### Try it
Would you repeat exactly the part of the listing below that runs from the line containing "The image size is (1024, 794)." down to the line containing "Given: Click the Account gear icon", inclusive, and nothing else?

### Records for processing
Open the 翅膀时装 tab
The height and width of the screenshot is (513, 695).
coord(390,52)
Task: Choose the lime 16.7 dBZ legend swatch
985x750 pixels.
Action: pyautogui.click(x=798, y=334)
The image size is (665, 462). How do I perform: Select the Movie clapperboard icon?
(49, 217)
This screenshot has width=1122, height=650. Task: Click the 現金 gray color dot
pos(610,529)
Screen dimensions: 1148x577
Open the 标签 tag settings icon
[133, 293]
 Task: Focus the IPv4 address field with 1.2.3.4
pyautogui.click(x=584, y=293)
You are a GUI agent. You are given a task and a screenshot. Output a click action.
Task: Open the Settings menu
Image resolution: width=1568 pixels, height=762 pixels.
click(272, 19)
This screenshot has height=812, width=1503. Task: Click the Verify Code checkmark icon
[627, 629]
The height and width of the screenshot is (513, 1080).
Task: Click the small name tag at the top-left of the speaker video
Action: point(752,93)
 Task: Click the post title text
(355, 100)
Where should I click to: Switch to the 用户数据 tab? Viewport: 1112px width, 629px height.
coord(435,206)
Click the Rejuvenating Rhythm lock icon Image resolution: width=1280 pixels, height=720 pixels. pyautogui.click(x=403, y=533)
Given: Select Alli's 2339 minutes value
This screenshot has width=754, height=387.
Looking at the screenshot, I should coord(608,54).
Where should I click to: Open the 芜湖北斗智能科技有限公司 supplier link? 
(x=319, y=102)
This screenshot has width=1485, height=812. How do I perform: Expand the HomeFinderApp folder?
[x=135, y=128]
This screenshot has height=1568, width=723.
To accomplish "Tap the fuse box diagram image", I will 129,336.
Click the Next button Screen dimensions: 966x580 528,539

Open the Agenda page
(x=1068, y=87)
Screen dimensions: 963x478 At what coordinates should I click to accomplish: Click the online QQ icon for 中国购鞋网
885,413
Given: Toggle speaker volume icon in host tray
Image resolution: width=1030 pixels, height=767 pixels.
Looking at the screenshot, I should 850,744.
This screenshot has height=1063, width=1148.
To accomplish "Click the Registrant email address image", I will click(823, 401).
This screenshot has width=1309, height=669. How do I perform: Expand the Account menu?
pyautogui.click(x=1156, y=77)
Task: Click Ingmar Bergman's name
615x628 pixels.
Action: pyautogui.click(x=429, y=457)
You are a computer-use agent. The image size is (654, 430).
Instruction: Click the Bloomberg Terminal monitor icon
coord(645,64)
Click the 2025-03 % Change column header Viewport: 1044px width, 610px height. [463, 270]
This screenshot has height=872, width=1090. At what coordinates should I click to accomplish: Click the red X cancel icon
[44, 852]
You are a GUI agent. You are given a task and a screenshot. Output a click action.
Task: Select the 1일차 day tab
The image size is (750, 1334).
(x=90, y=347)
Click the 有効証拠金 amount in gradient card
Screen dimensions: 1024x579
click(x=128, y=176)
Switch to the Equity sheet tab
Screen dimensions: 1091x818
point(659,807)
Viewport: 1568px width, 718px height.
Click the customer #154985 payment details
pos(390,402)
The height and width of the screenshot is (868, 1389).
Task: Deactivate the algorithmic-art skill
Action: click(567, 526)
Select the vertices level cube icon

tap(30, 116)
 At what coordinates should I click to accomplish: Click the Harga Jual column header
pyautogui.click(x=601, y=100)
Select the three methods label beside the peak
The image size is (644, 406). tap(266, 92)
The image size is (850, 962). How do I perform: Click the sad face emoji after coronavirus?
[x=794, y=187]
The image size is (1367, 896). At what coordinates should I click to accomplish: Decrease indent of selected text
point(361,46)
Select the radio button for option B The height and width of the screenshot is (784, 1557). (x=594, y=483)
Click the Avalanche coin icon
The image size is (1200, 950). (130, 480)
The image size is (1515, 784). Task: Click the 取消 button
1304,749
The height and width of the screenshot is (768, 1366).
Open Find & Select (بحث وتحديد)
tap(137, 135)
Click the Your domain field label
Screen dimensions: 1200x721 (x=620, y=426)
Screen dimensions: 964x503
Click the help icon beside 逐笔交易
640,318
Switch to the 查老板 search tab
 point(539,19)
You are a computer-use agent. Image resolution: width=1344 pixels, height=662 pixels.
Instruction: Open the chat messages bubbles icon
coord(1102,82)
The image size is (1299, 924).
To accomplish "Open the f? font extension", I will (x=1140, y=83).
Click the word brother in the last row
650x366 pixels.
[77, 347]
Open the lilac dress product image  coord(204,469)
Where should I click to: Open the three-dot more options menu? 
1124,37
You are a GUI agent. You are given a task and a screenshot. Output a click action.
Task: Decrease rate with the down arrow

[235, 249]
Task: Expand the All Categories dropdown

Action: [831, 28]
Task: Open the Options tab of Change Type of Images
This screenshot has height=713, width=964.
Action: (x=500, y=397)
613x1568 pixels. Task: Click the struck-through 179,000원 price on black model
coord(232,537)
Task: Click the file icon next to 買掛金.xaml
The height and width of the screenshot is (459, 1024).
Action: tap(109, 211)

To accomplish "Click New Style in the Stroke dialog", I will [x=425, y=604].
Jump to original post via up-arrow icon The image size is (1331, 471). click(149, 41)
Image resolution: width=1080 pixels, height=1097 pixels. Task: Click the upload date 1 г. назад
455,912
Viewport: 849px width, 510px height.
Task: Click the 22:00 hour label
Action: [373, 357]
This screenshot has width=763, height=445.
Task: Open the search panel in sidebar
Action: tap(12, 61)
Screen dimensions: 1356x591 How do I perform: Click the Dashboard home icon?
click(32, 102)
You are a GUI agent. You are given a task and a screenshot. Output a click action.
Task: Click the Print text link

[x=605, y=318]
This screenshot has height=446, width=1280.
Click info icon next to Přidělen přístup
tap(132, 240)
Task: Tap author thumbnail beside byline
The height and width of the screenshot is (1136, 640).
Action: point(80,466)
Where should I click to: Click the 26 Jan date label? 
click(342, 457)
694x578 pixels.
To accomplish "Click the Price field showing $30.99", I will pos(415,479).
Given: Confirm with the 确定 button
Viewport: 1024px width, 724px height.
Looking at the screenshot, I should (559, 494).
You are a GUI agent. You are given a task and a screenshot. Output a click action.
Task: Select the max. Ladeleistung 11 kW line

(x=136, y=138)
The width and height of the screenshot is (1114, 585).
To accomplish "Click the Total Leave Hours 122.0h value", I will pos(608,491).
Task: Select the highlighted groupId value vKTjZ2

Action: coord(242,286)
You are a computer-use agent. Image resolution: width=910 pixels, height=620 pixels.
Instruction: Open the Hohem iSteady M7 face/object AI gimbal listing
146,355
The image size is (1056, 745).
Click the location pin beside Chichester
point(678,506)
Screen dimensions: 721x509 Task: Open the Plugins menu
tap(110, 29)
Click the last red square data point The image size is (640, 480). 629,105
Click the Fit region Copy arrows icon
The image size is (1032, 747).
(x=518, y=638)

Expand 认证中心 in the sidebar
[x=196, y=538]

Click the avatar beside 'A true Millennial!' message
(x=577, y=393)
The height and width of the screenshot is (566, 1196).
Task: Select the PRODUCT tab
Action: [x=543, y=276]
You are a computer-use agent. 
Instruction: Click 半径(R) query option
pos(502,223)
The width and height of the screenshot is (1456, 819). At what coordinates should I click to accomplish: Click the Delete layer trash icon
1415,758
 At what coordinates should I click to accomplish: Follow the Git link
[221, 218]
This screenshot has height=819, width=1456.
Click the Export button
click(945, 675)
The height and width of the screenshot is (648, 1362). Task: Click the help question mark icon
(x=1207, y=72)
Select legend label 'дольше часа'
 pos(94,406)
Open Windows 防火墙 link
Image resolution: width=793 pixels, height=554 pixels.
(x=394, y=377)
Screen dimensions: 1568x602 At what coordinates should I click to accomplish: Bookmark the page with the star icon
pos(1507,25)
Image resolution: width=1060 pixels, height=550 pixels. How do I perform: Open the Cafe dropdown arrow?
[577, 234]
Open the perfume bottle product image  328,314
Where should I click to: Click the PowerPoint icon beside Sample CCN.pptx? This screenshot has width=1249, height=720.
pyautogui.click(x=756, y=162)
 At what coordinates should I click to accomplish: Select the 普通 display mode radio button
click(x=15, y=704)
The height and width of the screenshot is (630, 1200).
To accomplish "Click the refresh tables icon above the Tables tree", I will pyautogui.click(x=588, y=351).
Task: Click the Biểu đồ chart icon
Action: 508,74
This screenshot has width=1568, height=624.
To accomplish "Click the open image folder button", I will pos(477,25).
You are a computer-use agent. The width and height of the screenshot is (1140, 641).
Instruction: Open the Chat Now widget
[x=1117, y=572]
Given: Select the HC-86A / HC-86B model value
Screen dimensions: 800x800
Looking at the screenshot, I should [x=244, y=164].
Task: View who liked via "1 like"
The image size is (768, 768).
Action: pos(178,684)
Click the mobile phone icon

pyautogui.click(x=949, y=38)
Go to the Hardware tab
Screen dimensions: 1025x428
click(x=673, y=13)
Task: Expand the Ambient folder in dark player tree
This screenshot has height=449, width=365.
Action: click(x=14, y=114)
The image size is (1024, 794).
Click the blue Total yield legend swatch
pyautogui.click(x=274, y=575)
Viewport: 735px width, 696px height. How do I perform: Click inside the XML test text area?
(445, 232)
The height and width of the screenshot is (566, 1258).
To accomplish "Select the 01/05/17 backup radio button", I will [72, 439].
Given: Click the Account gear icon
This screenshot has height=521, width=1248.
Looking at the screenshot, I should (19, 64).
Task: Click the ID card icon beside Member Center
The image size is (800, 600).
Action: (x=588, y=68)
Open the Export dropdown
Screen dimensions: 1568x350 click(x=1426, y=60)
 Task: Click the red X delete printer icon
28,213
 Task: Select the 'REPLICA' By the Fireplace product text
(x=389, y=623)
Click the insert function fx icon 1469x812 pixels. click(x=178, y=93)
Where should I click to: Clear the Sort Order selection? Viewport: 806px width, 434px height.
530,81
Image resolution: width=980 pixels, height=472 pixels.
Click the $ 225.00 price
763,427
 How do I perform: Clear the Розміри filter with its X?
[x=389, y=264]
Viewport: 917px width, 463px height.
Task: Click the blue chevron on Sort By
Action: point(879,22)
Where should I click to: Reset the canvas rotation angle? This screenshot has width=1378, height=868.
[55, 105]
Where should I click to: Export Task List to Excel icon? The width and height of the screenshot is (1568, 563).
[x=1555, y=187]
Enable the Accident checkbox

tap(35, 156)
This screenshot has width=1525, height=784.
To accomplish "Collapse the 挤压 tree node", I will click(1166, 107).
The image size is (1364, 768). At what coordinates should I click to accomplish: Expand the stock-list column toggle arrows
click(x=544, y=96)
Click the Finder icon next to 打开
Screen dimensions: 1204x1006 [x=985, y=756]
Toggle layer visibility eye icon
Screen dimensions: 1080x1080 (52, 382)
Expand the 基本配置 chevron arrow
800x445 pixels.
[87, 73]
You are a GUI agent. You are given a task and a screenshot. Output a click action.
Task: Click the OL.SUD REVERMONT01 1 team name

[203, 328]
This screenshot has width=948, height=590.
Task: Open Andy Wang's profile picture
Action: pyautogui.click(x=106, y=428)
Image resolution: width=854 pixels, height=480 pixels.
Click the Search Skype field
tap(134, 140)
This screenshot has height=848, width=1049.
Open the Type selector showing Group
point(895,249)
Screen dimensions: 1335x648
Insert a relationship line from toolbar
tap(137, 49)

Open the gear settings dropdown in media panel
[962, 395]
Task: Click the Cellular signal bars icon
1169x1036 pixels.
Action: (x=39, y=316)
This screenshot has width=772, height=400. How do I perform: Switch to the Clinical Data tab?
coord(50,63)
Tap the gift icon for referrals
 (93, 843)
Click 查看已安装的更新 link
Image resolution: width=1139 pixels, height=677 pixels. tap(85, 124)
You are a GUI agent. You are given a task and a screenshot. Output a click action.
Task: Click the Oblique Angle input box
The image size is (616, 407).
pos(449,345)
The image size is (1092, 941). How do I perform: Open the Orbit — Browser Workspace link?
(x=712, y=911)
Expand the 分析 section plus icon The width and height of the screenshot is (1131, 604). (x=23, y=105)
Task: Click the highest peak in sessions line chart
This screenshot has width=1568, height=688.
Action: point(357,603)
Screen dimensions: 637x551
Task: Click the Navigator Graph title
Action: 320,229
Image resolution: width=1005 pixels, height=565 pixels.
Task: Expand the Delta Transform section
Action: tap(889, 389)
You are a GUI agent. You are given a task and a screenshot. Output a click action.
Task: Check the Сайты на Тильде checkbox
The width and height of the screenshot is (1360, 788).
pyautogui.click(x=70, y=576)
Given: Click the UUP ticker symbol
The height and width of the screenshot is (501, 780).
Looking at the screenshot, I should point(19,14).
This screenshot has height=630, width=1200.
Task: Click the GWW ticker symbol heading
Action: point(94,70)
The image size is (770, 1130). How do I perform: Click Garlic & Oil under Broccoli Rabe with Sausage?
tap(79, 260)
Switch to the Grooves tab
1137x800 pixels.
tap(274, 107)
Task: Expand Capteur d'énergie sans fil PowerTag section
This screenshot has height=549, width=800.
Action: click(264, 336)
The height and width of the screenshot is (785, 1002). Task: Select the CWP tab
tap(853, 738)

### Exercise answer
The image size is (1024, 794).
Click the blue Total yield legend swatch
pyautogui.click(x=274, y=575)
Viewport: 735px width, 696px height. How do I perform: Click inside the XML test text area?
(445, 232)
The height and width of the screenshot is (566, 1258).
To accomplish "Select the 01/05/17 backup radio button", I will [72, 439].
Given: Click the Account gear icon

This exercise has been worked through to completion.